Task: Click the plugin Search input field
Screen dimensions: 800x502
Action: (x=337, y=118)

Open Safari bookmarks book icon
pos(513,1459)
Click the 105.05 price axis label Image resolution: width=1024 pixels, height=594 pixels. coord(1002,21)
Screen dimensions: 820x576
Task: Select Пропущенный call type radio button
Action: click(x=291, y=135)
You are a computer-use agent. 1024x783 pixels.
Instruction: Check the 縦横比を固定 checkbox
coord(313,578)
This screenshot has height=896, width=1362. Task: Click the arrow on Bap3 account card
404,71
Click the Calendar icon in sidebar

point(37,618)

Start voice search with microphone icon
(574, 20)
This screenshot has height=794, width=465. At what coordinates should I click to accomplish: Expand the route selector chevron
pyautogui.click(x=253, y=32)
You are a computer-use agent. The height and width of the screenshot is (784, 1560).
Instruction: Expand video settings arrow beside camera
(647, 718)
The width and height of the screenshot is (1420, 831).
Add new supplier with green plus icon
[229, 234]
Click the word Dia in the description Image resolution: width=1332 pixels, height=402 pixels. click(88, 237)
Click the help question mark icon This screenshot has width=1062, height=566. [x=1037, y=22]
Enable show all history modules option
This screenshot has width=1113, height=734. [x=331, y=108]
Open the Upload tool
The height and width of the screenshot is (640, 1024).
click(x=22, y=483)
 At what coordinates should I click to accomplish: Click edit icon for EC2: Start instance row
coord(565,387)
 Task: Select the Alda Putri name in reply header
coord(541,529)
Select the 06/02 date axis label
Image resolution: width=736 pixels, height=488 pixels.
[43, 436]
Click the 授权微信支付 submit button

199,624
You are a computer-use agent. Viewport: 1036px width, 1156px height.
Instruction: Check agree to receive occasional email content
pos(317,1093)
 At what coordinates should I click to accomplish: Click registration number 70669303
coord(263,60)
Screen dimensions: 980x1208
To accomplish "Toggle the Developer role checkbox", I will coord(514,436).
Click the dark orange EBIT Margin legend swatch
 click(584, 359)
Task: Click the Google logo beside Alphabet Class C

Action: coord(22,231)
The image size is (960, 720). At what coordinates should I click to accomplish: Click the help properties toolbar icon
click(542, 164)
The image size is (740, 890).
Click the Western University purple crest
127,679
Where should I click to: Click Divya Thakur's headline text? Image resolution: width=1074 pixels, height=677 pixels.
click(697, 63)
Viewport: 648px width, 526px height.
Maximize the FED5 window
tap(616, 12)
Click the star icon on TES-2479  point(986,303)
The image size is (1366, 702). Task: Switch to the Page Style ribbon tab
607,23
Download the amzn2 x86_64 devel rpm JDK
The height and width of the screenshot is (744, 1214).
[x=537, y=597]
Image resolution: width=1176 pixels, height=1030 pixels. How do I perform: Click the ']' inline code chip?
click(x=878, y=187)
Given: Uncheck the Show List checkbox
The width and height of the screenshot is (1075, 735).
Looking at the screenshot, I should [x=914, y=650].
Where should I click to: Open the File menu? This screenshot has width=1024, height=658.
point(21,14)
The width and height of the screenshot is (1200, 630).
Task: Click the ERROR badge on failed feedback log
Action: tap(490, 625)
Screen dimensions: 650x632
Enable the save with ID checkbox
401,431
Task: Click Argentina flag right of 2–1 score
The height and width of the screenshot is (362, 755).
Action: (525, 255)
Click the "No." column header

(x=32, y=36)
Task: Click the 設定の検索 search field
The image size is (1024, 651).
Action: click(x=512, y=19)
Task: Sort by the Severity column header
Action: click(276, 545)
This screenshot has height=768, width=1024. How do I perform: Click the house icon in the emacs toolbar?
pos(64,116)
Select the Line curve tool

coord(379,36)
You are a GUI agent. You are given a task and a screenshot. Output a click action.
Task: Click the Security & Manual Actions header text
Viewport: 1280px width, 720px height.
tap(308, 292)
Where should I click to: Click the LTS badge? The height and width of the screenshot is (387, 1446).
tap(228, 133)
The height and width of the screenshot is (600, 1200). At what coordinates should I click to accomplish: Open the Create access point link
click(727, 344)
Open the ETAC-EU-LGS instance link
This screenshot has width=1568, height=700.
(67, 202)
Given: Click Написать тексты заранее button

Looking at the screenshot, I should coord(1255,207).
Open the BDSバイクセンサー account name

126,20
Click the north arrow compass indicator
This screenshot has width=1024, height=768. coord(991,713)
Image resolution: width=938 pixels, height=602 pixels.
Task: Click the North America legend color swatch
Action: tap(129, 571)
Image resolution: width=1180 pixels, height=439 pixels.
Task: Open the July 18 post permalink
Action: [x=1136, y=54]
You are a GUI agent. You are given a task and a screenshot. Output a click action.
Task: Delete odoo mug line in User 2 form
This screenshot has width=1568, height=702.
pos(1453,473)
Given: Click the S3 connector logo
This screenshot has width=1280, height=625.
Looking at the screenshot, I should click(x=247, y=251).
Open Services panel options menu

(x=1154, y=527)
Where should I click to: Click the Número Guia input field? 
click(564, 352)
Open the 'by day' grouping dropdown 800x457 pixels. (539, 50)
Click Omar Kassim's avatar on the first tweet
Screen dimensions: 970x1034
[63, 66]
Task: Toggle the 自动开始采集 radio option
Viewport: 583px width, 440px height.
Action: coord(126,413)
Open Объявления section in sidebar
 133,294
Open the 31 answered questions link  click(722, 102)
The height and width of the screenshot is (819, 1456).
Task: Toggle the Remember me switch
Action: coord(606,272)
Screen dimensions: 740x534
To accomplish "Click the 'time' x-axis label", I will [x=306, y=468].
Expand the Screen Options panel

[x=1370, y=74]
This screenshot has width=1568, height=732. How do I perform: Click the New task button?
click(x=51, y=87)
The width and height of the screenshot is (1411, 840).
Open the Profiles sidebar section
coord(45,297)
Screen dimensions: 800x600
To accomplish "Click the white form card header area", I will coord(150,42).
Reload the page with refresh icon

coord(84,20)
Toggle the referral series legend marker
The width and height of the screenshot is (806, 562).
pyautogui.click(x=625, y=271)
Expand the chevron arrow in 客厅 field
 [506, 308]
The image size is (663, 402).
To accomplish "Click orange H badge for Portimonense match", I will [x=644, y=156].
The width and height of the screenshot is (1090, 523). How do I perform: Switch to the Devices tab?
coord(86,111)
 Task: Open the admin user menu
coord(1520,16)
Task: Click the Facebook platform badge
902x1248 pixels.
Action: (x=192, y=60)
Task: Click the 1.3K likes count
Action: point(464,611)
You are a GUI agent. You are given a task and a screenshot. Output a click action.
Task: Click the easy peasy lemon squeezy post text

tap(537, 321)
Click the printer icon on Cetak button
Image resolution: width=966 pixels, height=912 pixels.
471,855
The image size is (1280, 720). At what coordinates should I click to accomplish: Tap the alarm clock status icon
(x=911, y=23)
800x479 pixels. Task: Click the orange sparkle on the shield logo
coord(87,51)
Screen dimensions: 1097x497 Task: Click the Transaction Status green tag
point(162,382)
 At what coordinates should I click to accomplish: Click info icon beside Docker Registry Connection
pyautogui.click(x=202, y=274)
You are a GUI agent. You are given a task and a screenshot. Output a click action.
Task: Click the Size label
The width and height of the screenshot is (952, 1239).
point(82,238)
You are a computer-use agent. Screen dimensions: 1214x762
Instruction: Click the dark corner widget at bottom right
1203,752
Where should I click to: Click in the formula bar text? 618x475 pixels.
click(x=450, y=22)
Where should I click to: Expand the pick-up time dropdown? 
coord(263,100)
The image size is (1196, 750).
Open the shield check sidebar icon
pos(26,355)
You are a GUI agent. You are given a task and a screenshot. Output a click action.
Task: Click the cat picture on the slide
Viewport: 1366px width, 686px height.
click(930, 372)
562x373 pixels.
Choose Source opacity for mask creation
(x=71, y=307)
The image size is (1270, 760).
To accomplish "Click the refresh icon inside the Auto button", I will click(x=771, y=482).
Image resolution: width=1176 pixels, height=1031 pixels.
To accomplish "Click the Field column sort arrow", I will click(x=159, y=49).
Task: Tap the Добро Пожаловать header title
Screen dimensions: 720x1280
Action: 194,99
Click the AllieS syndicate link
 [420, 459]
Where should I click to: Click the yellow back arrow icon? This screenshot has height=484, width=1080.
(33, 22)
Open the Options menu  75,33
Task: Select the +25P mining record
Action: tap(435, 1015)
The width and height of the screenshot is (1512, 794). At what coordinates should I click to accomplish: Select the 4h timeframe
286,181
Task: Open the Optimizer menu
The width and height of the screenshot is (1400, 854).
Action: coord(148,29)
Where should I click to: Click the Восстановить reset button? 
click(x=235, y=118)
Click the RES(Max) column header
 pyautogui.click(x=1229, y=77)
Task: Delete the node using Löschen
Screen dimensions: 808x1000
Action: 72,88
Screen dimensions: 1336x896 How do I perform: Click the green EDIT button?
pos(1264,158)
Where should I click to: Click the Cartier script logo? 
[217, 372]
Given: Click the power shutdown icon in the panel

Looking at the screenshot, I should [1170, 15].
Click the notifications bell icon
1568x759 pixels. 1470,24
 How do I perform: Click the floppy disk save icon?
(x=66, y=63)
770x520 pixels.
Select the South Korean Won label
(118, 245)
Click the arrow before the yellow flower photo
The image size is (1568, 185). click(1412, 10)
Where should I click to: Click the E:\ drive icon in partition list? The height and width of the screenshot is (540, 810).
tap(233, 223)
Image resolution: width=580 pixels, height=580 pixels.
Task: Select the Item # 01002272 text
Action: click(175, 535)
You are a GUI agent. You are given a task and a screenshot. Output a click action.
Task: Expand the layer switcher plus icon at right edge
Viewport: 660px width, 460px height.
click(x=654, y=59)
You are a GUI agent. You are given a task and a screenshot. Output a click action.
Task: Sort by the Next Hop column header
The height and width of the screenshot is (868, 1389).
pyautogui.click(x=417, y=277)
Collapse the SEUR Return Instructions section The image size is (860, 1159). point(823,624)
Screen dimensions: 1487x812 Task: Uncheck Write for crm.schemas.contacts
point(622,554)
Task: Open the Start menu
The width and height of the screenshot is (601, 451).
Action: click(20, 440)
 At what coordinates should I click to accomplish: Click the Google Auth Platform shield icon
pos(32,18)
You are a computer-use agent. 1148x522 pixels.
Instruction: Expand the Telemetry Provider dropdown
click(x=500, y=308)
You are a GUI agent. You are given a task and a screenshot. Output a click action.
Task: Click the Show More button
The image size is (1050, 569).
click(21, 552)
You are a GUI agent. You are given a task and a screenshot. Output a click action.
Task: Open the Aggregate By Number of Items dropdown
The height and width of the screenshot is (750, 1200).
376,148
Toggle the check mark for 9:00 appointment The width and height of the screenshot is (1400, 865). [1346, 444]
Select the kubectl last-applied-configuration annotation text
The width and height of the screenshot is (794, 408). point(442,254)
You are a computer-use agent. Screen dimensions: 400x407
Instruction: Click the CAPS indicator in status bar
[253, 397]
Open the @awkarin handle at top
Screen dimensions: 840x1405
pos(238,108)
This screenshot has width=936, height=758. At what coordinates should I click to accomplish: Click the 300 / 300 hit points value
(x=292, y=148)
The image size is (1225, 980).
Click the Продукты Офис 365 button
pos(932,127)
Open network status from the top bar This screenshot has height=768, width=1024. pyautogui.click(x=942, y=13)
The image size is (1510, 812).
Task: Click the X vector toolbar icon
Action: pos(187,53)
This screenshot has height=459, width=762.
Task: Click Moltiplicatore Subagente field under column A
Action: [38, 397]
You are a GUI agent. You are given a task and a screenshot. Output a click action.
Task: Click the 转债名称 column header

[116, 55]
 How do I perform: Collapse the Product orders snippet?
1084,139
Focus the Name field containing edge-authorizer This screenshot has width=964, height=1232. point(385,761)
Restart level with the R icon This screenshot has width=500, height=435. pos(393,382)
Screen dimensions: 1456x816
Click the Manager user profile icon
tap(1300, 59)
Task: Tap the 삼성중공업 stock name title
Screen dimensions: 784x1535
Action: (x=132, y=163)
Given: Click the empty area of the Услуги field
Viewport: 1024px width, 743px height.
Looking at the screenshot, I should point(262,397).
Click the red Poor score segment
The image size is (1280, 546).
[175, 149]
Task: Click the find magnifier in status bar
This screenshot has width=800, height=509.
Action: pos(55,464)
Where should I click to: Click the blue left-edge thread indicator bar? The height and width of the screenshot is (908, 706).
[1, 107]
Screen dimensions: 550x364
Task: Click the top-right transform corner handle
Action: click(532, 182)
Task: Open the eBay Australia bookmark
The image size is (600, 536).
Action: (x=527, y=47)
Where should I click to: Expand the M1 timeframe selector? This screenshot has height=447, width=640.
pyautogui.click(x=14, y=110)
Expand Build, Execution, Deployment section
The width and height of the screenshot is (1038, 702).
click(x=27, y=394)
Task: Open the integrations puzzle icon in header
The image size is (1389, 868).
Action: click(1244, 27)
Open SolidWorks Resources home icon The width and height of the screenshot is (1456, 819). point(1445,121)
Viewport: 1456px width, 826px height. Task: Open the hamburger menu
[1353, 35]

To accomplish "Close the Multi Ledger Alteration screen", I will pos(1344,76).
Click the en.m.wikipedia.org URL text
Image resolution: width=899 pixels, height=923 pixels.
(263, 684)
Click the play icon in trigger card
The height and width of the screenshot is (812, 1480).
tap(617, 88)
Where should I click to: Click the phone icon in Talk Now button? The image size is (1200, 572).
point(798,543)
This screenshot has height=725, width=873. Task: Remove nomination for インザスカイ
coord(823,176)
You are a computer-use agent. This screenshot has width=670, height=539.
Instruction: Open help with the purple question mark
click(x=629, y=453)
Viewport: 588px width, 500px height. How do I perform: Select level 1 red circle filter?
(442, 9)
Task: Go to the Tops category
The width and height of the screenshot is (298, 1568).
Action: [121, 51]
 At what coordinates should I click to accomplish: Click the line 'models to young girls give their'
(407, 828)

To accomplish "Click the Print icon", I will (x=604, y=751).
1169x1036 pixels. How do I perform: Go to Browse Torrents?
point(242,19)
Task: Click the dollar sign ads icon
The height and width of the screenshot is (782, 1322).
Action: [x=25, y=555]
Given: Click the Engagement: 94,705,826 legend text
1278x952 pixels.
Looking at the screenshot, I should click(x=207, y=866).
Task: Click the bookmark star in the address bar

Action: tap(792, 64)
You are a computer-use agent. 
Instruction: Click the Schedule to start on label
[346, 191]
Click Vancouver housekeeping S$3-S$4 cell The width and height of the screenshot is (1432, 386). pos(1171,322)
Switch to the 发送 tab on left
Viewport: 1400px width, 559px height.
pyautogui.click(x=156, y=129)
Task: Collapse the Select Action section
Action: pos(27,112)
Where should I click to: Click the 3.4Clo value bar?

* _Work order_: This exercise requires the lines of the entries containing the string "Delete".

* _Reply to the task_:
Task: Delete odoo mug line in User 2 form
Task: Delete the node using Löschen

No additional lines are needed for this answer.